:: DATA FOR PROCESSING ::
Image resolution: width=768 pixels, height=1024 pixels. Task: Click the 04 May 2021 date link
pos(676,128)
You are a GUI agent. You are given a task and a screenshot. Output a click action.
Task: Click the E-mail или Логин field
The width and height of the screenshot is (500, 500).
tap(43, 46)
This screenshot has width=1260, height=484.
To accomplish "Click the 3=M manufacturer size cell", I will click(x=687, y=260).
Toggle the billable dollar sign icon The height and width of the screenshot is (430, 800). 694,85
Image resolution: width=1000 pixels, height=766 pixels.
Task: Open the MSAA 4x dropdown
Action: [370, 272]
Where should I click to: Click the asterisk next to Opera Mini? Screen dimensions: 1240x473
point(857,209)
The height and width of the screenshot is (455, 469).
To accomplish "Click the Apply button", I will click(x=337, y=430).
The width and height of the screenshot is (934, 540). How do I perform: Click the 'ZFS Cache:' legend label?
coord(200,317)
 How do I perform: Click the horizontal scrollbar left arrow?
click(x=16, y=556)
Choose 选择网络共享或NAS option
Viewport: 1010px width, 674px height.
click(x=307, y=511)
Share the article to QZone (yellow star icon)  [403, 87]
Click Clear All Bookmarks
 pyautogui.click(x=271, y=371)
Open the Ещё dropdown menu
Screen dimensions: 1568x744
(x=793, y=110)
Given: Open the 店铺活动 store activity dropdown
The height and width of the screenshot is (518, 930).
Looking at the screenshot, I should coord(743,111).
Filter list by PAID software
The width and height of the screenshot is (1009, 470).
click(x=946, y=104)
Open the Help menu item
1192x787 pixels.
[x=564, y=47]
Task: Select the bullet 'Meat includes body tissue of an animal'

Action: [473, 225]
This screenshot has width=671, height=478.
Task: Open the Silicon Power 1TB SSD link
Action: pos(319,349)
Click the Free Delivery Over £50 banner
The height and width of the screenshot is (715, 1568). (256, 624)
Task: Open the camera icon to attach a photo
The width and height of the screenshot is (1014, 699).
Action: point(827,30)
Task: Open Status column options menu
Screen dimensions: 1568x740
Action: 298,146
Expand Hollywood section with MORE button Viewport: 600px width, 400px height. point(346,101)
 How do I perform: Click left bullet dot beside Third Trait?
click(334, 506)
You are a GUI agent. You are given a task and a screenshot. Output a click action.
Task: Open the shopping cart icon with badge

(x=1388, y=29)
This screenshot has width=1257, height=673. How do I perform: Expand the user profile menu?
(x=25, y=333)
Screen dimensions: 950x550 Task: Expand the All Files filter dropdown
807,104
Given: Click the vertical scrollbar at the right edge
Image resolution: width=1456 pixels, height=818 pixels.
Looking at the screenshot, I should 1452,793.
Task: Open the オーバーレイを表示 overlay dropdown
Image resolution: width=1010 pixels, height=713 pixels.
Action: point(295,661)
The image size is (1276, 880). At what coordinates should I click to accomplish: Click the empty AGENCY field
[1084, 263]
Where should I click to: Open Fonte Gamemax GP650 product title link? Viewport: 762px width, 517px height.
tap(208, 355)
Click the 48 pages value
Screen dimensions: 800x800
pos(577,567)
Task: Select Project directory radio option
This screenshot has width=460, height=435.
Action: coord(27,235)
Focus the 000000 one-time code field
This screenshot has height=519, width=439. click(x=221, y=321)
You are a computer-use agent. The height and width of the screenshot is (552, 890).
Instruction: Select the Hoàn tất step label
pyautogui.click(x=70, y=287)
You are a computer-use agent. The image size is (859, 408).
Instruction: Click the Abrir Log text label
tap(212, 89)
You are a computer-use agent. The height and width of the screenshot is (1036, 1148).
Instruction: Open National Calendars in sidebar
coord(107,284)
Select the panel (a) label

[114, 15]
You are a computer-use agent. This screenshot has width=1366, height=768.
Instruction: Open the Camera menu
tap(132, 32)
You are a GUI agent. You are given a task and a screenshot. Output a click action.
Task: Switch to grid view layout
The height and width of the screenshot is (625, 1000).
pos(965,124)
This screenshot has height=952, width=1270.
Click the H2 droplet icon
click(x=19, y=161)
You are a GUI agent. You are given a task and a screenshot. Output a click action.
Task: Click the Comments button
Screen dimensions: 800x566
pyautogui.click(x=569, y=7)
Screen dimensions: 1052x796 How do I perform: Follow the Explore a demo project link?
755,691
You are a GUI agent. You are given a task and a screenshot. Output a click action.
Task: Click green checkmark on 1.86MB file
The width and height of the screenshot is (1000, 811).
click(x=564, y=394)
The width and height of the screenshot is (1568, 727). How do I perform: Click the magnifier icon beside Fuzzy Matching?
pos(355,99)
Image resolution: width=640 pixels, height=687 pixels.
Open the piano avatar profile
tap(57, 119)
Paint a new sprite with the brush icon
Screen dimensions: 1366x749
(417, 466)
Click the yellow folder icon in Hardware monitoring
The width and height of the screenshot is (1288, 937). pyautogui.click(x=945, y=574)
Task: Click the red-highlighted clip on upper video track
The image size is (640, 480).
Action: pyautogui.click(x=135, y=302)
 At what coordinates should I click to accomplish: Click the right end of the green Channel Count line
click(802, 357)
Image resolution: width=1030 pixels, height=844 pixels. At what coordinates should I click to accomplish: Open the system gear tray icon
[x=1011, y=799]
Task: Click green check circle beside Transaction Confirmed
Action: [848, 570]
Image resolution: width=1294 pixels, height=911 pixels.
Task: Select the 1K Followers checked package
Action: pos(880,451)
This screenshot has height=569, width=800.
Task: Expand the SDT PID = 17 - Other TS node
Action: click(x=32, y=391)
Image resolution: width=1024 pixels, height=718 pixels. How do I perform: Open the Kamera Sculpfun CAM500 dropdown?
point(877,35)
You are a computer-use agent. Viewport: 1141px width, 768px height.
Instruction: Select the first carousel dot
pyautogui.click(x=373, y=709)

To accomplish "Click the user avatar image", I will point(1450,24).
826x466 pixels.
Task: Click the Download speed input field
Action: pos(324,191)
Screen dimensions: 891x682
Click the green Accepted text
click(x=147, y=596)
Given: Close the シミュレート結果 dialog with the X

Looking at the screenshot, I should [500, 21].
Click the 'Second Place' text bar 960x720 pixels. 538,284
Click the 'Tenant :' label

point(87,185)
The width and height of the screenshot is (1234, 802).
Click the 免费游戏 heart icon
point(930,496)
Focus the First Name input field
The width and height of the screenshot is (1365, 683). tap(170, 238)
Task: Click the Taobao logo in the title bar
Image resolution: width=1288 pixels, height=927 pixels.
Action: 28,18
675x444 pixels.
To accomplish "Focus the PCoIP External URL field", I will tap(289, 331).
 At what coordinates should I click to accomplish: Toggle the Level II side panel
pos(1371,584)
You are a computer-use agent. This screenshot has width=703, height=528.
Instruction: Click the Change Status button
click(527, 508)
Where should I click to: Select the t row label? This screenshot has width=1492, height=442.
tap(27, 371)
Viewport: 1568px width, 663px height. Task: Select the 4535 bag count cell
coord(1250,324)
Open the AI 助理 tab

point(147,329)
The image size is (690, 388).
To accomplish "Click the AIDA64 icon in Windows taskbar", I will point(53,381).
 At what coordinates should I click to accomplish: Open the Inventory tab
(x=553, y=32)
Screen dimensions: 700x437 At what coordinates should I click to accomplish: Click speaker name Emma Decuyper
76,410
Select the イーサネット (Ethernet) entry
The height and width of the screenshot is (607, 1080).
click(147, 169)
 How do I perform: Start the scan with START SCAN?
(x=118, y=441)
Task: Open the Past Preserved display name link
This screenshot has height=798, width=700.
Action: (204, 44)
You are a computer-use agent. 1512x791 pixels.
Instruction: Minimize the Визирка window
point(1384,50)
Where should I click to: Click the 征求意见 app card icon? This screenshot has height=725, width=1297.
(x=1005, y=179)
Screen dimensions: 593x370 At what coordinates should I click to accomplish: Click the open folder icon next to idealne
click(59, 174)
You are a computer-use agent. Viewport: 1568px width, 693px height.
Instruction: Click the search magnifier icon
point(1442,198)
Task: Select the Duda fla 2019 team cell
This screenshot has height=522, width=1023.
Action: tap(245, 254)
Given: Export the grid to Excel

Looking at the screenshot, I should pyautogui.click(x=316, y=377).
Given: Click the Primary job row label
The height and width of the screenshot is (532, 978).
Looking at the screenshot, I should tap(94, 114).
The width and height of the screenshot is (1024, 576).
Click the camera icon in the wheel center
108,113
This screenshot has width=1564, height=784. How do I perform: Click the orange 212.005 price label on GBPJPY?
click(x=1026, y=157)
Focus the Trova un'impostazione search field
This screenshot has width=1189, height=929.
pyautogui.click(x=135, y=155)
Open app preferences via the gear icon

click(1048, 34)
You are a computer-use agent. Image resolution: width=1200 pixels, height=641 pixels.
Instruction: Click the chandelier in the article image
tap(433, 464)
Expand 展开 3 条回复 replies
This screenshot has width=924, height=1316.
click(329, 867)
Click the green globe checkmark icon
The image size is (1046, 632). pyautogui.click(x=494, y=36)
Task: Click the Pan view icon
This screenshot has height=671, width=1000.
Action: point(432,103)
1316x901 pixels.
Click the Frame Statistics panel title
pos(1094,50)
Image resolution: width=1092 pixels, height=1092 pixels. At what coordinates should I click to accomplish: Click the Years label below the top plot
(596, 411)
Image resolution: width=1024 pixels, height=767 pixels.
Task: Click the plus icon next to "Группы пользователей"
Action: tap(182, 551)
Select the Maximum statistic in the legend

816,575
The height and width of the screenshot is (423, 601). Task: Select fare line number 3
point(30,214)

:: ABOUT THIS EXERCISE ::
Look for the string "computer" in the entries above. Copy every line that has it.

:: RESPONSE TO THE EXERCISE ::
You are a computer-use agent. The height and width of the screenshot is (552, 890).
You are a computer-use agent. The image size is (859, 408).
You are a computer-use agent. The height and width of the screenshot is (1036, 1148).
You are a computer-use agent. This screenshot has width=1366, height=768.
You are a computer-use agent. Viewport: 1141px width, 768px height.
You are a computer-use agent. This screenshot has width=703, height=528.
You are a computer-use agent. 1512x791 pixels.
You are a computer-use agent. Viewport: 1568px width, 693px height.
You are a computer-use agent. Image resolution: width=1200 pixels, height=641 pixels.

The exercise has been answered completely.